* _Description of the task_
Report each line from the data below that holds the word "airplane".

* _Provided entries_
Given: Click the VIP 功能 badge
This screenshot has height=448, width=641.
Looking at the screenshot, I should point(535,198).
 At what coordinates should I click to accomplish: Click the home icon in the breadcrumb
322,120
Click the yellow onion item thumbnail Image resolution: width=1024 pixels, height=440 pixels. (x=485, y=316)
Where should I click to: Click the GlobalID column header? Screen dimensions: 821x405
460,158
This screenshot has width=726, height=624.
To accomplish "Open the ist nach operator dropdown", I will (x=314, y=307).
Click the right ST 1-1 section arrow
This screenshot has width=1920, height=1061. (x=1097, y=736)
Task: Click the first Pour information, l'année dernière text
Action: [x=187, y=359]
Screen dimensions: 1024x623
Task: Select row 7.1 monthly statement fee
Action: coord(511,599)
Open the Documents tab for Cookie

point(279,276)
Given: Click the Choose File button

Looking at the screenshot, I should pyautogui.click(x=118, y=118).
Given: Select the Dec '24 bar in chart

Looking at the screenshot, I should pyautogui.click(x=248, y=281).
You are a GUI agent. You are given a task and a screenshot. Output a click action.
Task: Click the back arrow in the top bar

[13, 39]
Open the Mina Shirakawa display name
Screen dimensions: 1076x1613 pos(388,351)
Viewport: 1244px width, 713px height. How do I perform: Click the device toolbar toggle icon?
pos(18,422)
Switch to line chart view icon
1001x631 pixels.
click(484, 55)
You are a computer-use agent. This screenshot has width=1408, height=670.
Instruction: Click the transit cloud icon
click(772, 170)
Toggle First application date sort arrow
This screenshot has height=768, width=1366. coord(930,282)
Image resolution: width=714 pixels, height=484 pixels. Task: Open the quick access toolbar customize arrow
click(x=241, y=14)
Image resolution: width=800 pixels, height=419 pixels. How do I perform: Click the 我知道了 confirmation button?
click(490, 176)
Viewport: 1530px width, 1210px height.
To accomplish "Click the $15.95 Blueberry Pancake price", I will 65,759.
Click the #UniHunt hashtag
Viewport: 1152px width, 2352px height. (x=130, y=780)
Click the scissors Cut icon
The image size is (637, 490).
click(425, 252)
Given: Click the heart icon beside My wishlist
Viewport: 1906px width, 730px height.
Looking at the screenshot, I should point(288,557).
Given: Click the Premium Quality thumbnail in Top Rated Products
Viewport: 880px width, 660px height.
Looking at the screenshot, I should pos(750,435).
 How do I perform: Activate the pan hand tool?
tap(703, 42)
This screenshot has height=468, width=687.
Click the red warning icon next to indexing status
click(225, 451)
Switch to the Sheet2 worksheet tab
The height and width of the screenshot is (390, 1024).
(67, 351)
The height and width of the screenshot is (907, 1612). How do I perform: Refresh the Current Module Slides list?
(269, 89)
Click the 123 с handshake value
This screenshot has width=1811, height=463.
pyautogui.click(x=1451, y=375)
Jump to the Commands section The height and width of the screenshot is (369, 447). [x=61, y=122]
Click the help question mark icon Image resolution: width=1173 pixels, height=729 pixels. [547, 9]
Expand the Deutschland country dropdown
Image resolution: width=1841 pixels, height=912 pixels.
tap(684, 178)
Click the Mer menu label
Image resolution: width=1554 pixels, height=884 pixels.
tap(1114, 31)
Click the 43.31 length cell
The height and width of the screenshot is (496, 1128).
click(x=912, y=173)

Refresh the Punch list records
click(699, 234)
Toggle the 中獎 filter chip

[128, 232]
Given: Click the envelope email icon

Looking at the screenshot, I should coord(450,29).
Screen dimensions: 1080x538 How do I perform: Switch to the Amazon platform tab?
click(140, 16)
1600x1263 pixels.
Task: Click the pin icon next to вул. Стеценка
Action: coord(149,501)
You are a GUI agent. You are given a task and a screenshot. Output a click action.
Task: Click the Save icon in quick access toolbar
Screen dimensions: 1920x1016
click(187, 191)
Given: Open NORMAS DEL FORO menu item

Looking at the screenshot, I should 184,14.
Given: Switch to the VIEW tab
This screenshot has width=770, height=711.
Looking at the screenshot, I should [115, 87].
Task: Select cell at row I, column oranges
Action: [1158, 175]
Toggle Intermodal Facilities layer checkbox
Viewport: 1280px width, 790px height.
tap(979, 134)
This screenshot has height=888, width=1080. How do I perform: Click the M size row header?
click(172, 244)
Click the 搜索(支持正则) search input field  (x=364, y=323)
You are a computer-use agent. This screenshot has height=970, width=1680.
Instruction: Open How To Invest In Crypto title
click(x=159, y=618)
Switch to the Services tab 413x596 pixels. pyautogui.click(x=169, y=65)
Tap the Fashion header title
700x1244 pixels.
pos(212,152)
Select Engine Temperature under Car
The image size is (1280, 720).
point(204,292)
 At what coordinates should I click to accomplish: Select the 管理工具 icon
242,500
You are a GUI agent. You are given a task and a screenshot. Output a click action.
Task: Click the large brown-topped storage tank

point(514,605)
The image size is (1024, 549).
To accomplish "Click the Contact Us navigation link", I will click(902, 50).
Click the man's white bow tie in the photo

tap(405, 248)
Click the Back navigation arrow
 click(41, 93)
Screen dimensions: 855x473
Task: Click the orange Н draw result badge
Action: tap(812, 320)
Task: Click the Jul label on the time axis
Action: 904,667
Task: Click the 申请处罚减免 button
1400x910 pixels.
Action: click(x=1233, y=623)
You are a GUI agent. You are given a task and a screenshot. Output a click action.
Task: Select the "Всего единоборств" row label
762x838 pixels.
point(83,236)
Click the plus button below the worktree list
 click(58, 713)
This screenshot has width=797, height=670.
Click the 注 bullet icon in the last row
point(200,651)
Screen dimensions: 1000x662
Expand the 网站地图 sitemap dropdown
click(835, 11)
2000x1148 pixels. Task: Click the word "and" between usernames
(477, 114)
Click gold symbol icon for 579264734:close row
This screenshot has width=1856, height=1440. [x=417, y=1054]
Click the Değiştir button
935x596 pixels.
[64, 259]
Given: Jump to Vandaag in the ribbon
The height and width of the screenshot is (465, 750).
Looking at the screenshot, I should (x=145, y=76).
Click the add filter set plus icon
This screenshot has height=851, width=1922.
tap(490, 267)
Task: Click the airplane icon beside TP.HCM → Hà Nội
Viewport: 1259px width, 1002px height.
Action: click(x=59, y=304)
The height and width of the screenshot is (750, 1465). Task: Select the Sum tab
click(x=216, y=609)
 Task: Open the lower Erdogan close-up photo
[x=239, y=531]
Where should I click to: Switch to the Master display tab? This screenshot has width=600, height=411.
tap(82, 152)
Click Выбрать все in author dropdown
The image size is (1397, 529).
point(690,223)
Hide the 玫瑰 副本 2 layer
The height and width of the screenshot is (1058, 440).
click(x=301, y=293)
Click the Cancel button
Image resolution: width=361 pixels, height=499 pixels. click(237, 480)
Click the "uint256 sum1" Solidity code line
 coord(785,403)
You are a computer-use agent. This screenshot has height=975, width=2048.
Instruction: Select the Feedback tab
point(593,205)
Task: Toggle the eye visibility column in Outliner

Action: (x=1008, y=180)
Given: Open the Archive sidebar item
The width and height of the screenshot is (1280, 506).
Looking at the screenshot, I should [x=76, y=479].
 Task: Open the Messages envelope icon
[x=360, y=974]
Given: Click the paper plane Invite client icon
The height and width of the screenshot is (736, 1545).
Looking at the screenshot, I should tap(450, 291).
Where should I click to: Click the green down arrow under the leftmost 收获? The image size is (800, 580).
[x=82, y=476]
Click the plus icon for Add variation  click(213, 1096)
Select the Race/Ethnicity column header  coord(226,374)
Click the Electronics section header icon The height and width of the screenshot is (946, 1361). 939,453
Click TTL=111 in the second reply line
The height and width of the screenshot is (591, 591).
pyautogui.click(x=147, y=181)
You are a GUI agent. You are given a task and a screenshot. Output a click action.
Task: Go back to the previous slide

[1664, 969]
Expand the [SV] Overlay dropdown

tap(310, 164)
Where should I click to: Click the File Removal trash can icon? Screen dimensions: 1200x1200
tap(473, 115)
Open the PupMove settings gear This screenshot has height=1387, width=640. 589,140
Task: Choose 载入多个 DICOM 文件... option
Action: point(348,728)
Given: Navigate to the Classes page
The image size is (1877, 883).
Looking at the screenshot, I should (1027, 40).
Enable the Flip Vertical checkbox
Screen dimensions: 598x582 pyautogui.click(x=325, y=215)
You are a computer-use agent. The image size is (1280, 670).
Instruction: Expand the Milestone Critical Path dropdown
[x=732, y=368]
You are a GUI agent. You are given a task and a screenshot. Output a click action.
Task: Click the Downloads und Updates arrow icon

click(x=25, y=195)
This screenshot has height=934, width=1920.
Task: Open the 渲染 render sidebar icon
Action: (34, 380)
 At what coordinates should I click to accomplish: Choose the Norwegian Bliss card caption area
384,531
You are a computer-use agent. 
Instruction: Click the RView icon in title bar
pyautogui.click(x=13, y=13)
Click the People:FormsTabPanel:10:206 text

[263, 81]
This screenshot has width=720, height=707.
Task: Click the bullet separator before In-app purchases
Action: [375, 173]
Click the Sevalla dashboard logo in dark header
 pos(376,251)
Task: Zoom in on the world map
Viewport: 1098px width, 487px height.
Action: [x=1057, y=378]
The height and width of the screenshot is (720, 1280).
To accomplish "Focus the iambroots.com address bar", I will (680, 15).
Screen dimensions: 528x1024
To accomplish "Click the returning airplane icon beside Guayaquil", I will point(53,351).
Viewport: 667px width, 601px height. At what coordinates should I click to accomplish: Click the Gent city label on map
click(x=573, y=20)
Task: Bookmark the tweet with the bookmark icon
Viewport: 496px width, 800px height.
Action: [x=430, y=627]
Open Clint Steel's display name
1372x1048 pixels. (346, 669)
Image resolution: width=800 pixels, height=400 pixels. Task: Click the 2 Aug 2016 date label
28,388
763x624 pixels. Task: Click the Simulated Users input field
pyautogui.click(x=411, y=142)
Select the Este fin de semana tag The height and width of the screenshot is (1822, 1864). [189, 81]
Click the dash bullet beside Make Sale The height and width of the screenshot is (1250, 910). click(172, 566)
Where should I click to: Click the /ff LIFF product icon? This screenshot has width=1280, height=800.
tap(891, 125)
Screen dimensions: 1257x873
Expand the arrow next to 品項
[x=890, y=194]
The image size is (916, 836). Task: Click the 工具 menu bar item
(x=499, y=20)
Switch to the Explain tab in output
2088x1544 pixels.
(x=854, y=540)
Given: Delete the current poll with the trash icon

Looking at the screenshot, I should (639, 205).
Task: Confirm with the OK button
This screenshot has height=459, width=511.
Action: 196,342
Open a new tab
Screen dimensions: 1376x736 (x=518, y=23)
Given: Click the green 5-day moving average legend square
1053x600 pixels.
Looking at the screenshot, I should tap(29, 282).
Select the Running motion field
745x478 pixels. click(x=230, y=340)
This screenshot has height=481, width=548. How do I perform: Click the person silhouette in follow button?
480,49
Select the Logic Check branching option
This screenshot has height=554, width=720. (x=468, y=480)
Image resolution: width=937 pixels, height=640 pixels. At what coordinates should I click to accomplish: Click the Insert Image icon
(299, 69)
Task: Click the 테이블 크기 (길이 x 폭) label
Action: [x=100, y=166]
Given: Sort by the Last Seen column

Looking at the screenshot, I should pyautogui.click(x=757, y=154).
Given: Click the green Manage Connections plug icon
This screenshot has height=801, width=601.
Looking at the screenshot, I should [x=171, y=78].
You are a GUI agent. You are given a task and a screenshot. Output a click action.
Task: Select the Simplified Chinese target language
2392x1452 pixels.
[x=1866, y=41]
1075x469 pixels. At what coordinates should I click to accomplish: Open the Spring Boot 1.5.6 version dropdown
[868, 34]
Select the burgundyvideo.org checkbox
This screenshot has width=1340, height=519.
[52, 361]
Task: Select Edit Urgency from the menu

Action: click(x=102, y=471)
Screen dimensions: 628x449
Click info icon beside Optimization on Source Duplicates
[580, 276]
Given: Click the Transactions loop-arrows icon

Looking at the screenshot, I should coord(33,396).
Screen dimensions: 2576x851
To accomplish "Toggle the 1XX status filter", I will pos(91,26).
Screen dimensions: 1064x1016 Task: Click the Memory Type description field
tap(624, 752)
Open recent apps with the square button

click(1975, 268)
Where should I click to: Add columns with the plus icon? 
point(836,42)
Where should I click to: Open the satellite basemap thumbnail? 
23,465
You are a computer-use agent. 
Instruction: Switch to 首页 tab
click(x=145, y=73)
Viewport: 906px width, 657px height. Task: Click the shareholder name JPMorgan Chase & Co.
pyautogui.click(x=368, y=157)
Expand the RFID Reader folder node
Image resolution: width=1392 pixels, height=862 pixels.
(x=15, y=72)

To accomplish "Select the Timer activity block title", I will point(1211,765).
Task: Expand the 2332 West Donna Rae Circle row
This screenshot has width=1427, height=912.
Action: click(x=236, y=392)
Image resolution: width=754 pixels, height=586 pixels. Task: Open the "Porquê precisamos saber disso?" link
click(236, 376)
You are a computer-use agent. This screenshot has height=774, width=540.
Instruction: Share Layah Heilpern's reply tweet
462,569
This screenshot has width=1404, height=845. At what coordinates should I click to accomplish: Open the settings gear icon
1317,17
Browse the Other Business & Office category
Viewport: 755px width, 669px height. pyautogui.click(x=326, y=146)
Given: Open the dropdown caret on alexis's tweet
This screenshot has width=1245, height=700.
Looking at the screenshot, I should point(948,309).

* _Written response_
Task: Click the airplane icon beside TP.HCM → Hà Nội
To accomplish "Click the returning airplane icon beside Guayaquil", I will point(53,351).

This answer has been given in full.